Cartilage/Disc Spaces
The third step focuses on the intervertebral disc spaces, which appear as gaps between the vertebral bodies. These spaces should be uniform in height and parallel throughout the spine, gradually increasing in height from the upper thoracic to the lower lumbar spine. Narrowing of a disc space suggests degeneration, while an abnormally widened space may indicate a ligamentous injury or fracture-dislocation. The endplates, the surfaces of the vertebral bodies contacting the disc, are also checked for irregularities or erosions.
Soft Tissues
Finally, the soft tissues surrounding the bony column are briefly assessed, acknowledging the limitations of X-ray imaging for non-osseous structures. On the lateral view of the cervical spine, the prevertebral soft tissue space (in front of the vertebral bodies) is examined for abnormal widening. Swelling here may indicate a hematoma or edema associated with an acute fracture. In the thoracic and lumbar regions, the paraspinal lines are checked for displacement or bulging, which can suggest a hematoma or mass effect.

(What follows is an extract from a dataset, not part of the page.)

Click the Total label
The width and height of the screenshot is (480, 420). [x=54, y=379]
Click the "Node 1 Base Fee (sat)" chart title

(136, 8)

Identifying Common Pathologies
Applying the systematic approach allows for the identification of common pathological findings visible on a spine X-ray. These findings often fall into three broad categories: degenerative changes, traumatic injuries, and alignment issues.
Degenerative Changes
The most frequent findings relate to age-related wear and tear, collectively known as spondylosis or degenerative disc disease. This condition manifests as disc space narrowing, where the intervertebral gap loses its normal height. Osteophytes, or bony spurs, form along the margins of the vertebral bodies as the body attempts to stabilize a deteriorating segment. Additionally, the facet joints may show signs of arthritis, appearing as joint space narrowing and sclerosis (increased bone density at the joint margins).
Traumatic Injuries
Traumatic findings range from minor stable fractures to unstable injuries that disrupt the spinal column. A compression fracture is common, where the vertebral body collapses, typically in the front, resulting in a wedge shape on the lateral view. Burst fractures are more severe, involving comminution of the vertebral body and often resulting in fragments extending into the spinal canal. A defect in the pars interarticularis, known as spondylolysis, may appear as a break or lucency in the neck of the “Scottie dog” sign on an oblique projection.
Alignment Issues
Abnormal spinal curvatures and vertebral slips are readily diagnosed on X-ray. Scoliosis is a lateral curvature of the spine best assessed on the AP view. Spondylolisthesis describes the forward slip of one vertebral body over the one beneath it, a finding most clearly seen on the lateral projection. This slippage is often measured to determine its severity and may be associated with a pars defect or advanced degenerative changes.